Halloween is a day many people look forward to celebrating. This year, however, it won't look quite the same.

“Halloween is going to be different this year," Chapel Hill Mayor Pam Hemminger said. "It has to be different this year. We need people to consider safety over having their usual celebratory time.”

Many cities across the Triangle, including Chapel Hill, will not be celebrating Halloween like they normally do.

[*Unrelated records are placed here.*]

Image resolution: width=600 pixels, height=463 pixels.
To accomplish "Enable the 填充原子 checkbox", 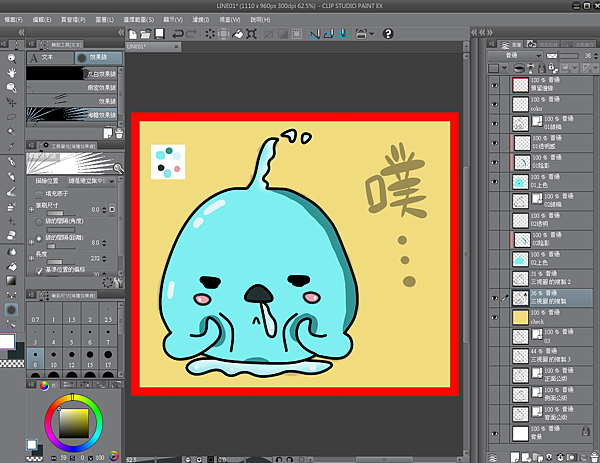I will (40, 193).
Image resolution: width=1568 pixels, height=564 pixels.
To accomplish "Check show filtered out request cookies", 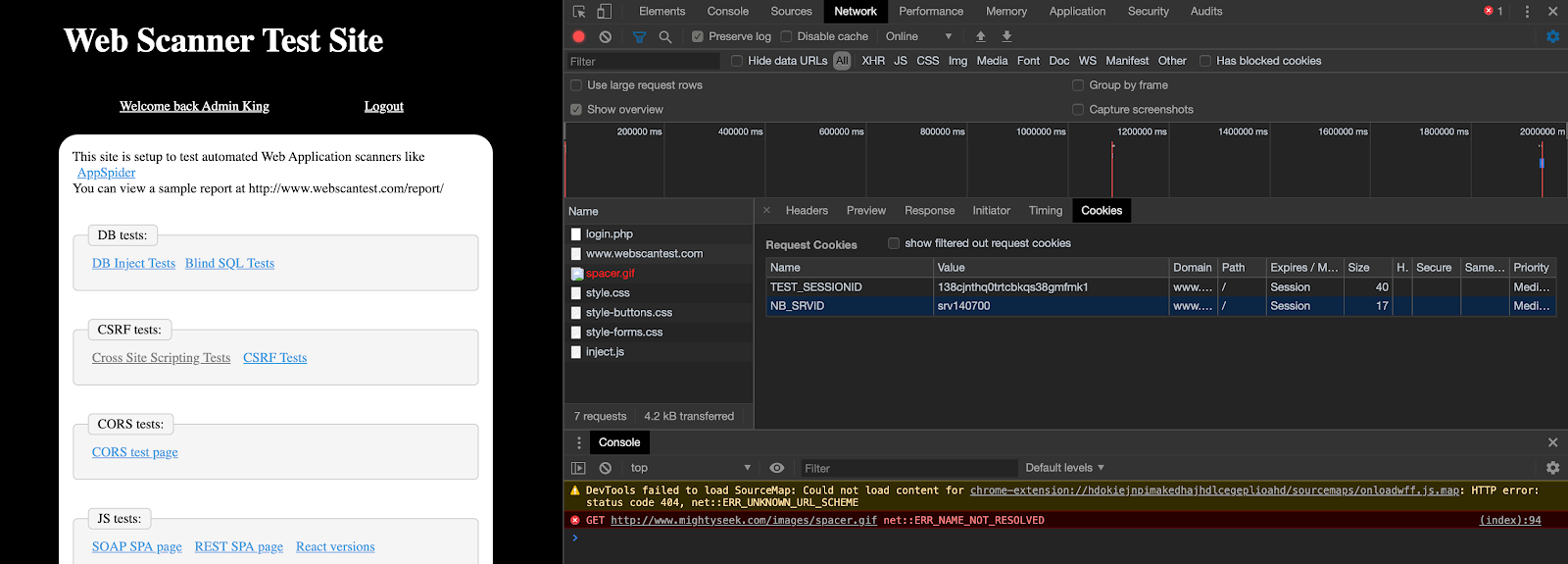I will (x=894, y=243).
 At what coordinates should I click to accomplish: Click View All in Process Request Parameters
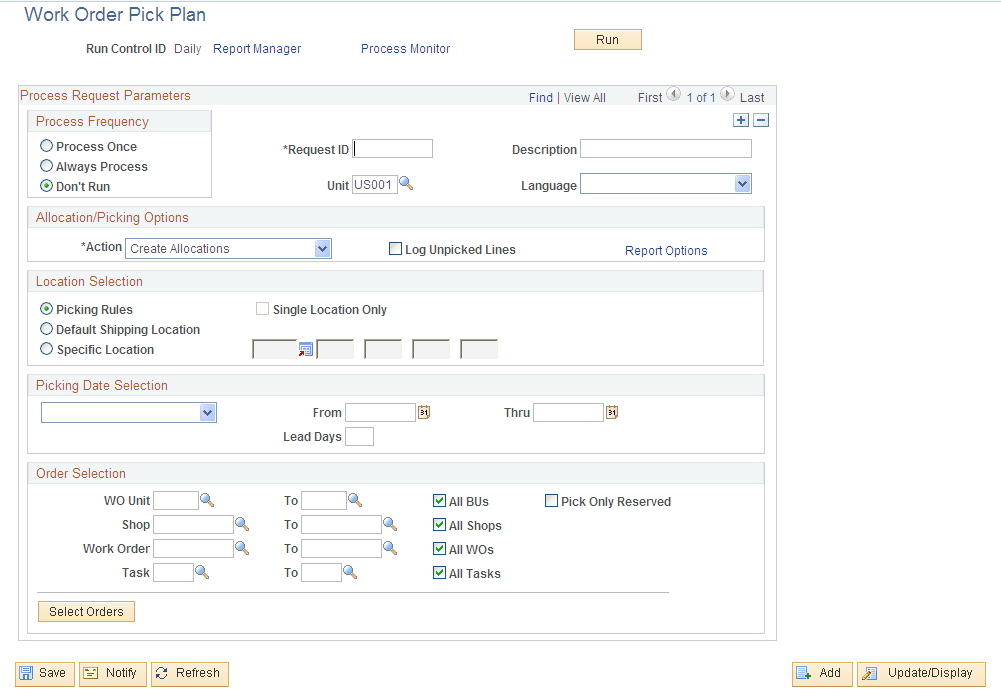pos(584,97)
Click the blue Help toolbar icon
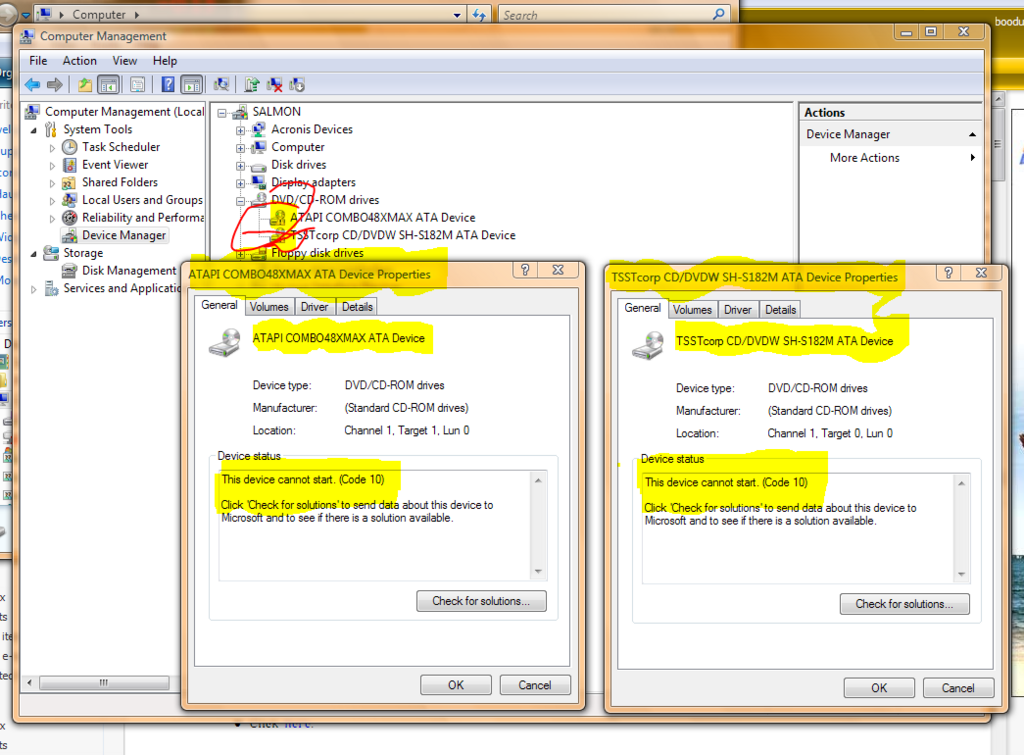 (x=168, y=85)
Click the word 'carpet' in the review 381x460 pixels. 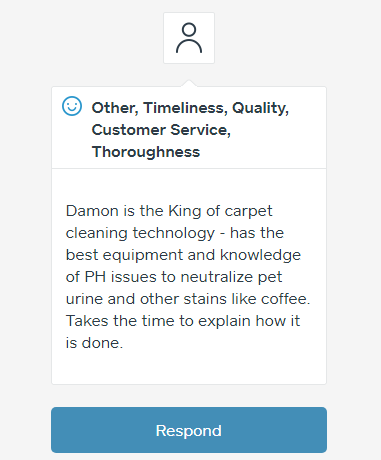point(249,212)
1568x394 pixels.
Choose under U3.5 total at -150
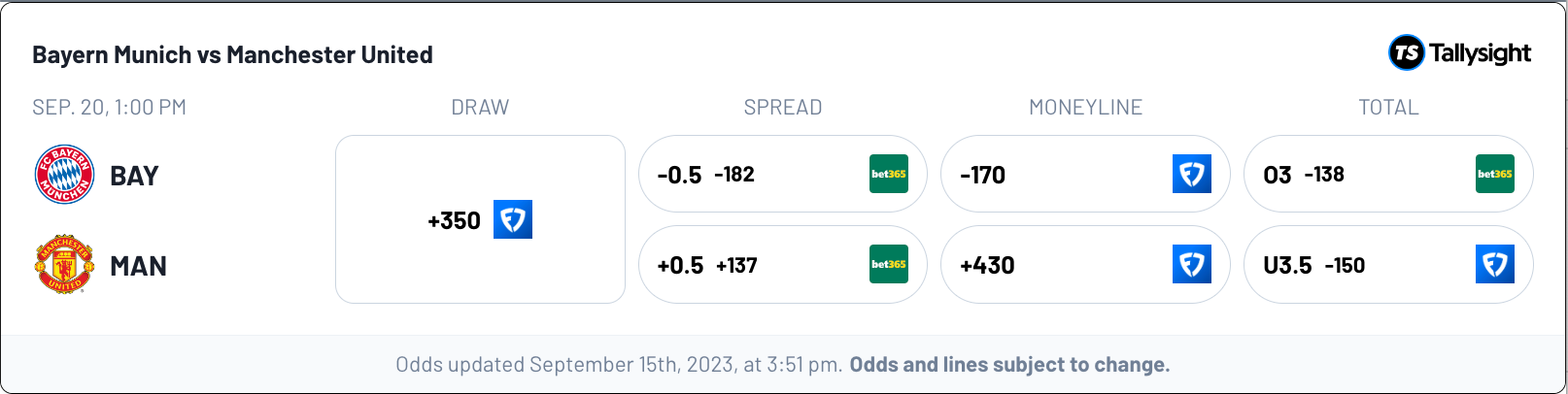click(x=1389, y=264)
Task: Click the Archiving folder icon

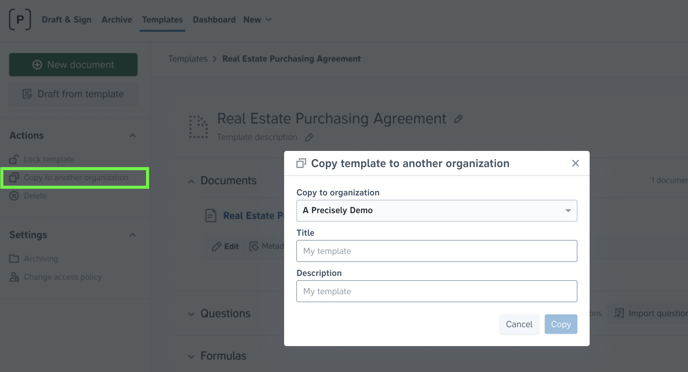Action: coord(14,258)
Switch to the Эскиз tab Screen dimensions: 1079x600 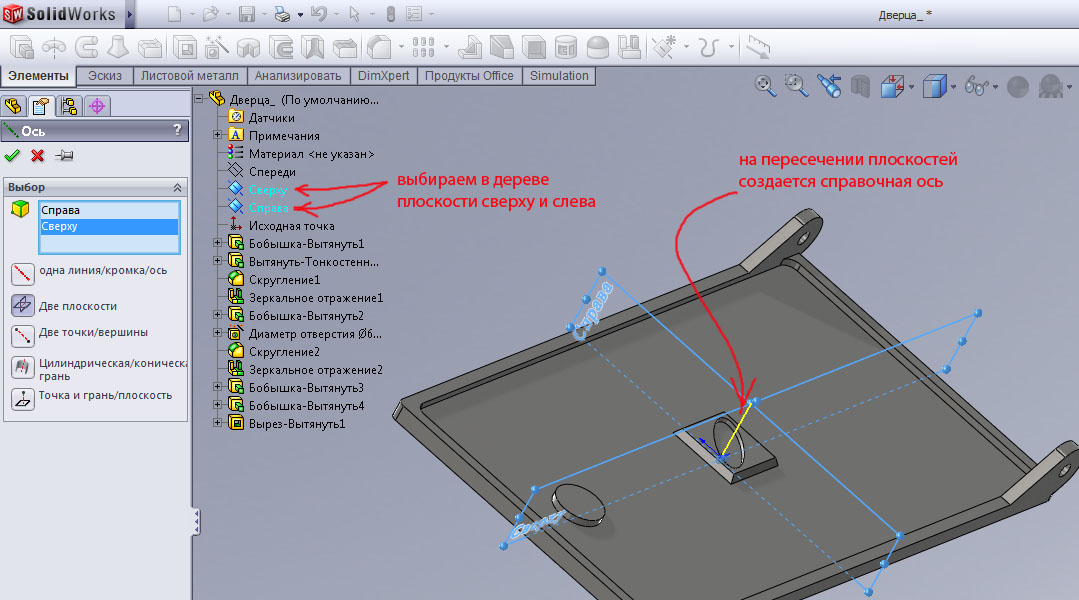click(x=105, y=76)
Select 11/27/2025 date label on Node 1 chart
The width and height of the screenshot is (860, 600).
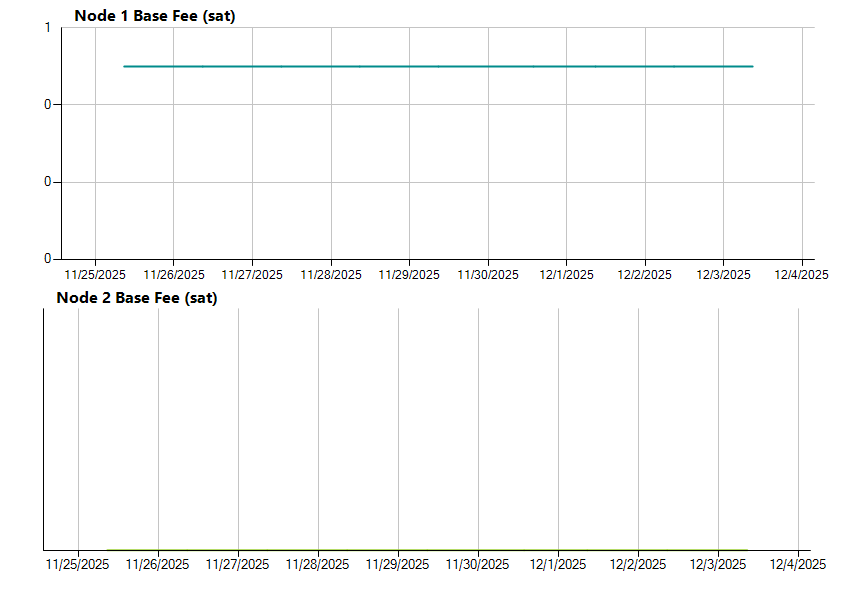point(252,274)
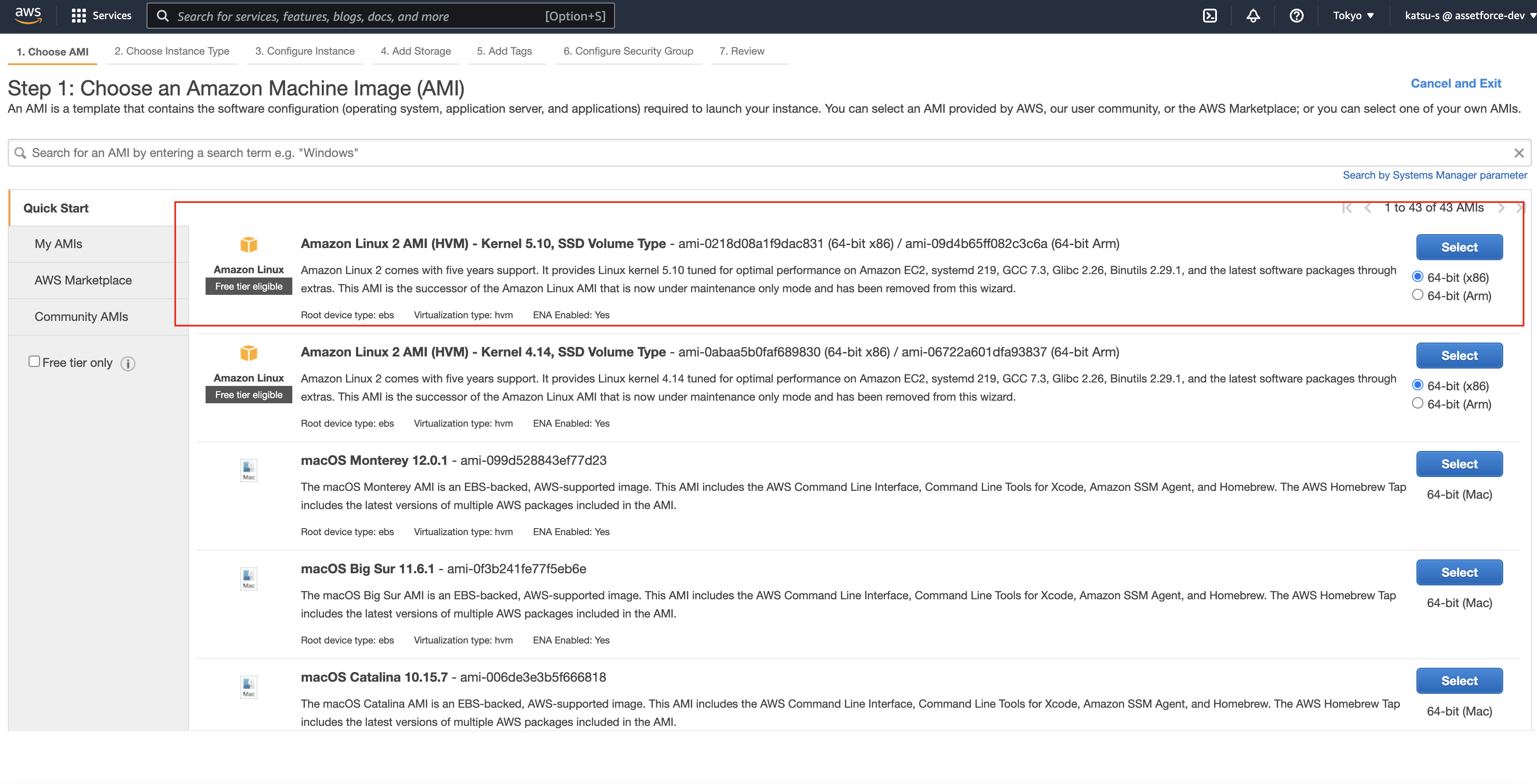The height and width of the screenshot is (784, 1537).
Task: Open the Services menu grid icon
Action: (78, 15)

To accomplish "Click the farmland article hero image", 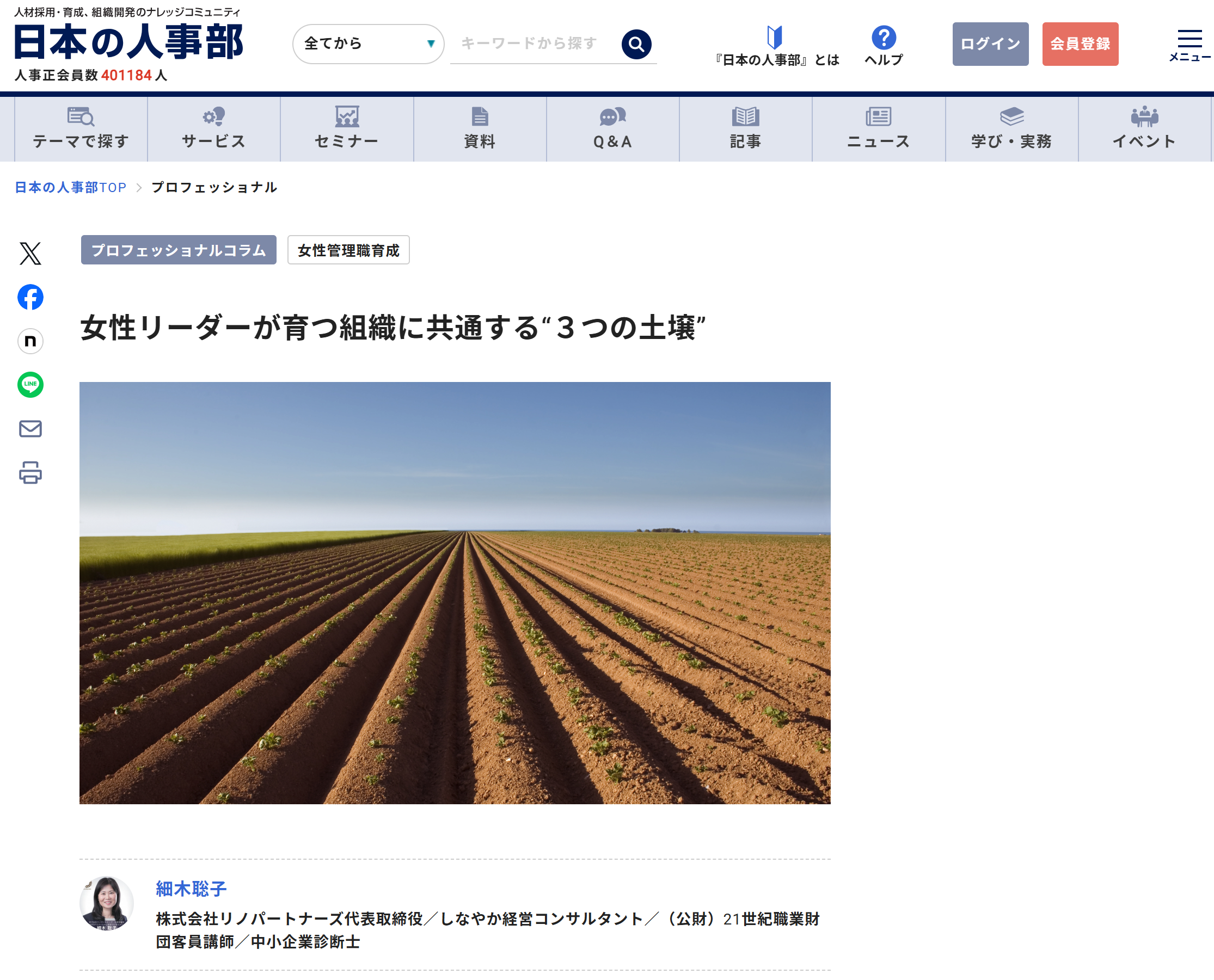I will tap(455, 593).
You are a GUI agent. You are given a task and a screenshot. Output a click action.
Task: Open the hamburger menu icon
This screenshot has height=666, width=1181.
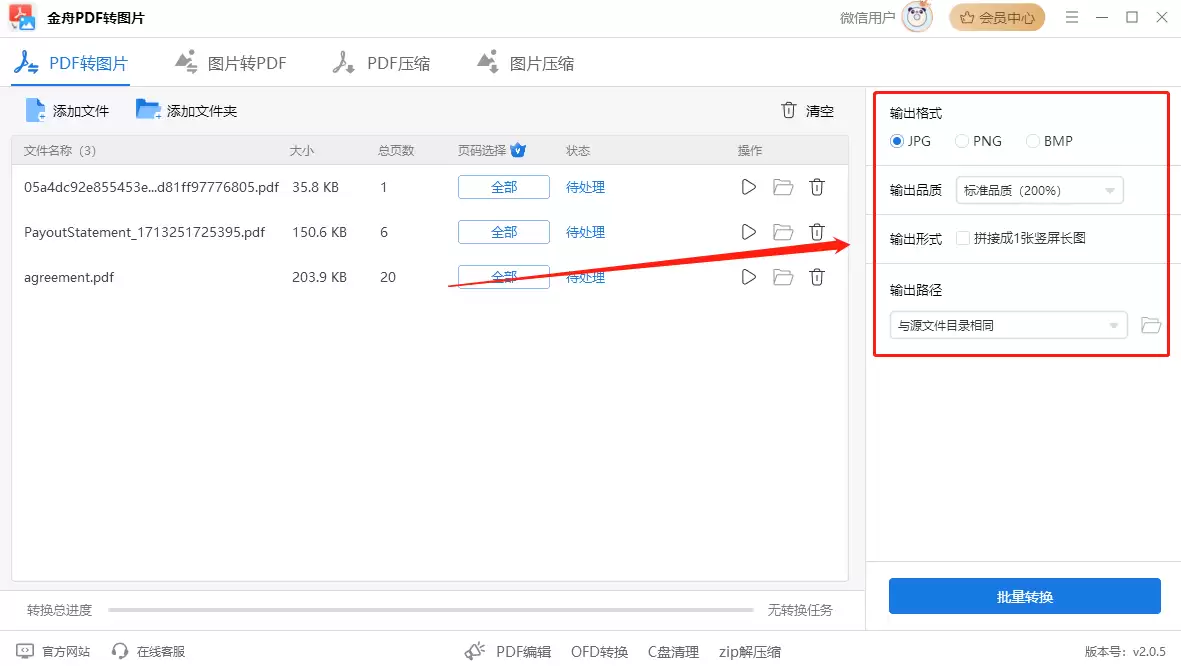(x=1071, y=17)
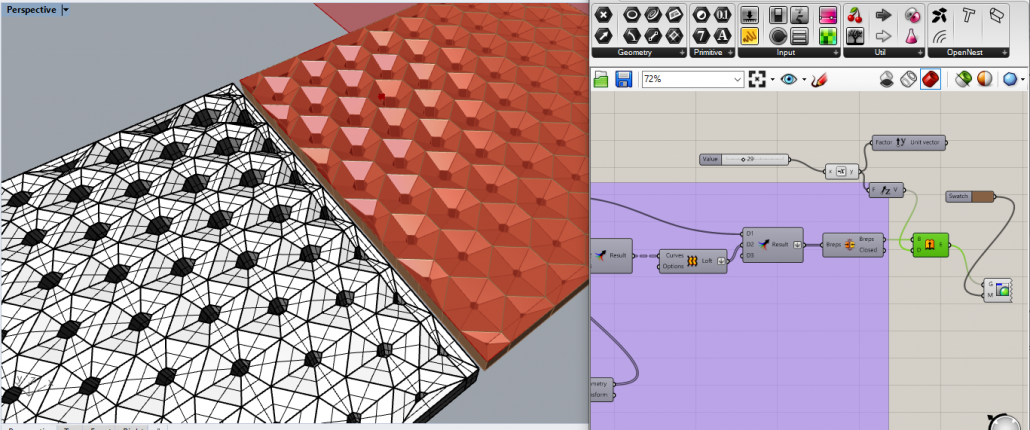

“We aren’t closing down the streets, we want people to find other ways to celebrate the evening, whether virtually or dressing up, and going outside in their own communities," Hemminger said. "But staying apart from each other and being very conscientious that this virus is on the uprise right now.“

Chapel Hill and Raleigh are among the cities and towns in the Triangle following guidelines provided by the Department of Health and Human Services for Halloween.

“Social distance, to make sure that they are wearing masks," Raleigh Mayor Mary-Ann Baldwin said.

Health experts say you can have some sense of normalcy but stress that younger people, university students and adults, do so thoughtfully.

“I wouldn’t have parties. I wouldn’t have large gatherings for Halloween because again that just increases the danger," said WakeMed Infection Prevention Specialist Jessica Dixon. "If you want to see friends, certainly be outdoors be socially distant.”

As for bar crawls, like those planned in Raleigh and Rocky Mount, experts have a simple message for the hundreds of people who’ve already signed up to attend.

"Don’t do it," Wolfe said. "I can’t say the message any clearer than that. For goodness sake, we know it does not work in this, and throwing a bunch of people in a bar is a recipe for a bunch of folks to get sick. I’m sorry to sound blunt but I’ve been bleeding this for nine months, it doesn’t work.”